Handling noisy or incomplete data ? The data cleaning techniques are required to deal with the
clamor and deficient articles while mining the information regularities.
On the off chance that the data cleaning techniques are not there then the
precision of the found examples will be poor.

 

·     
Pattern evaluation – The patterns discovered should be
interesting because either they represent common knowledge or lack novelty.

Performance Issues

There can be performance-related issues such as
follows ?

·     
Efficiency and
scalability of data mining algorithms ?
In order to effectively extract the information from huge amount of data in
databases, data mining algorithm must be efficient and scalable.

•         Parallel,
circulated, and incremental mining calculations ? The components, for example,
tremendous size of databases, wide appropriation of data, and many-sided
quality of data mining techniques rouse the advancement of parallel and
conveyed information mining calculations. These calculations isolate the
information into allotments which is additionally prepared in a parallel mold.
At that point the outcomes from the partitions is consolidated. The incremental
calculations, refresh databases without mining the information again starting
with no outside help.

·     
 

Diverse Data Types Issues

·     
Handling of
relational and complex types of data ?
The database may contain complex data objects, multimedia data objects, spatial
data, temporal data etc. It is not possible for one system to mine all these
kind of data.

·     
Mining information
from heterogeneous databases and global information systems ? The data is available at different data
sources on LAN or WAN. These data source may be structured, semi structured or
unstructured. Therefore mining the knowledge from them adds challenges to data
mining.

 

 

 

 

 

Applications

Data Mining
Applications in Sales/Marketing

The hidden pattern inside historical purchasing
transactions data are better understood with the help of data mining. Which enables
the launch of new campaigns in the market in a cost-efficient way. The data
mining applications are described as under :-

Data
mining is used for market basket analysis to provide information on what
product combinations were purchased together when they were bought and in
what sequence.  This information helps businesses promote their most
profitable products and maximize the profit. In addition, it
encourages customers to purchase related products that they may have been
missed or overlooked.
The
buying pattern of customer’s behaviour is identified by retail companies
with the use of data mining.

 

Data Mining Applications
in Banking / Finance

The
data mining technique is used to help identifying the credit card fraud
detection.
Customer’s
loyalty is identified by data mining techniques , i.e by analysing the purchasing
activities of customers, for example the information of recurrence of
procurement in a timeframe, an aggregate fiscal value of all buys and when
was the last buy. In the wake of dissecting those measurements, the
relative measure is created for every client.
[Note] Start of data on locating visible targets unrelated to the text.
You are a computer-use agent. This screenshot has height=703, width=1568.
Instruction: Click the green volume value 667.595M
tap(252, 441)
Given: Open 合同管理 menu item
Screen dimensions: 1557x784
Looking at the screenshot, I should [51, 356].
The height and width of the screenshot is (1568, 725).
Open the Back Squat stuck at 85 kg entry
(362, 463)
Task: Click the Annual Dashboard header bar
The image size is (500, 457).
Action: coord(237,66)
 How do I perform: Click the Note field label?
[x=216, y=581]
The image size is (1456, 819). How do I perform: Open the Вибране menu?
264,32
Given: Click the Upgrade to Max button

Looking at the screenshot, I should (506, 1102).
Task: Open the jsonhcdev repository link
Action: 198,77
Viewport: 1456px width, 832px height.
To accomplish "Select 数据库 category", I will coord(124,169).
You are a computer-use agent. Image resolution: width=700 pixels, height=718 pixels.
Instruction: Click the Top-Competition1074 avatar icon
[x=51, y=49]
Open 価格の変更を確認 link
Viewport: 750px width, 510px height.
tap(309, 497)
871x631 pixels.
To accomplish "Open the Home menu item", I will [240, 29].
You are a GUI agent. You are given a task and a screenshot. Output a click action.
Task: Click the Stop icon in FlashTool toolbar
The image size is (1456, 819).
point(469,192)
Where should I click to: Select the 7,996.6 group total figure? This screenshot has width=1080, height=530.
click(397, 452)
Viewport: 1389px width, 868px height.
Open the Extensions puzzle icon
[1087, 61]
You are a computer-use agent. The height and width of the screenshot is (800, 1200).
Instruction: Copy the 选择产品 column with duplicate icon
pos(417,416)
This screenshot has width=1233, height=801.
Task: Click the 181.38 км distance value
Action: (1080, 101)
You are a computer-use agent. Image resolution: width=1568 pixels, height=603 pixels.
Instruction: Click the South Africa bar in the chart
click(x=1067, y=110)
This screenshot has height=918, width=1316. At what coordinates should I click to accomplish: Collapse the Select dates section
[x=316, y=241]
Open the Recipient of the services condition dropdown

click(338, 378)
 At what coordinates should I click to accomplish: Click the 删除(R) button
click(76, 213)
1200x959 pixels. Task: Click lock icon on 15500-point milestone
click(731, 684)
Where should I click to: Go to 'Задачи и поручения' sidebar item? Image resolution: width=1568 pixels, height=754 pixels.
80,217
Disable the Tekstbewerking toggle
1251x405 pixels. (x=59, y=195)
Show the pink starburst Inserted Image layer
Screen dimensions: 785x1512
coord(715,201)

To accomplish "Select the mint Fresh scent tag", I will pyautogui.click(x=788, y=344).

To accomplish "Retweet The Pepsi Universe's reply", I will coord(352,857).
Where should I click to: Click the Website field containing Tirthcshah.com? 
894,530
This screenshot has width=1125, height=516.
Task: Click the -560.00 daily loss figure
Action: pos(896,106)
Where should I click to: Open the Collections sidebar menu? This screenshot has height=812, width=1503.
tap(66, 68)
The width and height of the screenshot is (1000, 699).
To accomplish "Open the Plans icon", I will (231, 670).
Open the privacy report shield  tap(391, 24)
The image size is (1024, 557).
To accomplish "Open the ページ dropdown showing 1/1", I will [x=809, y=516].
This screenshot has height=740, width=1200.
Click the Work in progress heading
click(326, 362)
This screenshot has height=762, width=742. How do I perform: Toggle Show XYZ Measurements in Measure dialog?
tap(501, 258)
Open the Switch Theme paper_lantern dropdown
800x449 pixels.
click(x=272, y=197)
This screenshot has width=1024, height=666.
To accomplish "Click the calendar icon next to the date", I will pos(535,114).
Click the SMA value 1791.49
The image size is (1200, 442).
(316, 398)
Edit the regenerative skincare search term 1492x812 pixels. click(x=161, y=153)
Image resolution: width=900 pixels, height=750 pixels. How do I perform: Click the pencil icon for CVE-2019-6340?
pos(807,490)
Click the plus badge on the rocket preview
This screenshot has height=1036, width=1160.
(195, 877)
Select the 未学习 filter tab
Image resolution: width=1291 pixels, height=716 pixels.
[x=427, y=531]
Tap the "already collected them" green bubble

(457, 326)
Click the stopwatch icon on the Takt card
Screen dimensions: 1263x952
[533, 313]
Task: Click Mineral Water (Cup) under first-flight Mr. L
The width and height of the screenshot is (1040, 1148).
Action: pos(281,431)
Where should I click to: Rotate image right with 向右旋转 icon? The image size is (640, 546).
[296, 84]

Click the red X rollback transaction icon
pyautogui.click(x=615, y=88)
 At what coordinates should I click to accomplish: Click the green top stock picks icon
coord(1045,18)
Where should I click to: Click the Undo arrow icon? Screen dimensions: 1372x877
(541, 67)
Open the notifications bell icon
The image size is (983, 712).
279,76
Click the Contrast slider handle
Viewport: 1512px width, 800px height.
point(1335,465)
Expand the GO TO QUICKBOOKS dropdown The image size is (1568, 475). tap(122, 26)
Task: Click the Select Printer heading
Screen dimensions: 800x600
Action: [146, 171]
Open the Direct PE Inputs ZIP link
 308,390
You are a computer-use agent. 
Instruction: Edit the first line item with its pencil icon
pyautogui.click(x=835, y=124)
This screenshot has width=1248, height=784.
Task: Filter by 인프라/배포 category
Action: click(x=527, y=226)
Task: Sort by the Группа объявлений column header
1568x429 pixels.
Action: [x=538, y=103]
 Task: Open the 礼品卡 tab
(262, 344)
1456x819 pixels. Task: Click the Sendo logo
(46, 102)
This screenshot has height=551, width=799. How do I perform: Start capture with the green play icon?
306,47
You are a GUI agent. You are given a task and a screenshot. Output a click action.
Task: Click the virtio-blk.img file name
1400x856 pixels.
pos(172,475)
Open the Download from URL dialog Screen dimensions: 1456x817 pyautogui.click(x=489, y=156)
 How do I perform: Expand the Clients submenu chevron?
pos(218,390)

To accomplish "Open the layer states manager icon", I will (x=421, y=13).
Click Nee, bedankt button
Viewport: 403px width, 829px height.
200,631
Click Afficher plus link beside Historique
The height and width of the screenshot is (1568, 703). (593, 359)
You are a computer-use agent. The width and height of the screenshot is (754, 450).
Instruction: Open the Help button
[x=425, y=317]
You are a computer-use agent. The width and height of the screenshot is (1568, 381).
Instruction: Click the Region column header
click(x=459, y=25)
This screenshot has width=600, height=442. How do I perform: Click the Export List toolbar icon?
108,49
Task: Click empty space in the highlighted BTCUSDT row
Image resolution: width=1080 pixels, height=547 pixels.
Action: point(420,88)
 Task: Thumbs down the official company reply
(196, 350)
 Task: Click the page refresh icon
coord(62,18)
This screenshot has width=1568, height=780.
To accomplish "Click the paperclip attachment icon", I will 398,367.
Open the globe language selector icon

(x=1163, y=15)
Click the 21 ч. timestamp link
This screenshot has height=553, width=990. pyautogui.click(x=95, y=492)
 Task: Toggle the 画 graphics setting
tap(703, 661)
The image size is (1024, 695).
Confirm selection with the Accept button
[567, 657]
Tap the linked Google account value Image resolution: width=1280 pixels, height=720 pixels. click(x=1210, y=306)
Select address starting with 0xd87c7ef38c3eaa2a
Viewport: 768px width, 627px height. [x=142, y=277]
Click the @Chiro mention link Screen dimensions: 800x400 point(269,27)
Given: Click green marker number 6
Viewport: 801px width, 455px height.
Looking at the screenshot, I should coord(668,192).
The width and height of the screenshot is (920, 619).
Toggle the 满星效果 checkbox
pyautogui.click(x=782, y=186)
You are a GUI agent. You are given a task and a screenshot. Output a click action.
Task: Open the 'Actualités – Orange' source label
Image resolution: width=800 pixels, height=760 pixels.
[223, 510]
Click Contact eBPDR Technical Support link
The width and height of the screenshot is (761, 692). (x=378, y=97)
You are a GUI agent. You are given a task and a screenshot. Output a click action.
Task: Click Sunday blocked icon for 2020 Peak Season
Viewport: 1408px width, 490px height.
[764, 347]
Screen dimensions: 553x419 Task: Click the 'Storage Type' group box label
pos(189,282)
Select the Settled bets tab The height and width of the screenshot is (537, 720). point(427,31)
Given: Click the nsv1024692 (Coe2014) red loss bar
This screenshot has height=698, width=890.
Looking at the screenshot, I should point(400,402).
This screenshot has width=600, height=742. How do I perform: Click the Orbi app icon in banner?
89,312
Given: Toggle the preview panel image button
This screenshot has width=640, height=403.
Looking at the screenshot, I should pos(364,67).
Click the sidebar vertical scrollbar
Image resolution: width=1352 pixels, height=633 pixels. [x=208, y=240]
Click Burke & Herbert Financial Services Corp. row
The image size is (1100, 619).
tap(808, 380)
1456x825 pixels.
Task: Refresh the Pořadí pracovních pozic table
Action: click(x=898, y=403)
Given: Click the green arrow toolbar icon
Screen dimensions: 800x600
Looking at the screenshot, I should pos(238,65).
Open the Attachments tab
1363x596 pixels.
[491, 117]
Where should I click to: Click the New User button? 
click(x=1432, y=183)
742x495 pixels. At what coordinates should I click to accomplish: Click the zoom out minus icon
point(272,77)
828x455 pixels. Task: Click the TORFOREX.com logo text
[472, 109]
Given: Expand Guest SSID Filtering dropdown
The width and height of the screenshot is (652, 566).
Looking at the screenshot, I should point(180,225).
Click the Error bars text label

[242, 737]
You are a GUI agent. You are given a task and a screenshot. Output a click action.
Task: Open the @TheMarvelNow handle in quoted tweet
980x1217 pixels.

The higher of the score, the
more relative faithful the client is.
By
using data mining, credit card spending by the customers can be identified
Data
mining also helps in identifying the rules of stock trading from historical
data.

 

 

 

Data Mining
Applications in Health Care and Insurance

 

The development of the insurance business altogether relies
upon the capacity to convert data into the learning, data or knowledge about
clients, contenders, and its business sectors. Data mining is connected in insurance
industry of late however conveyed gigantic upper hands to the organizations who
have actualized it effectively. The data mining applications in the protection
business are as under:

 

•            Data
mining is connected in claims investigation, for example, distinguishing which medical
methodology         are asserted together.

•            Data
mining empowers to forecasts which clients will conceivably buy new policies.

•            Data
mining permits insurance agencies to identify dangerous clients’ behaviour
patterns.

•            Data
mining recognizes deceitful behaviour.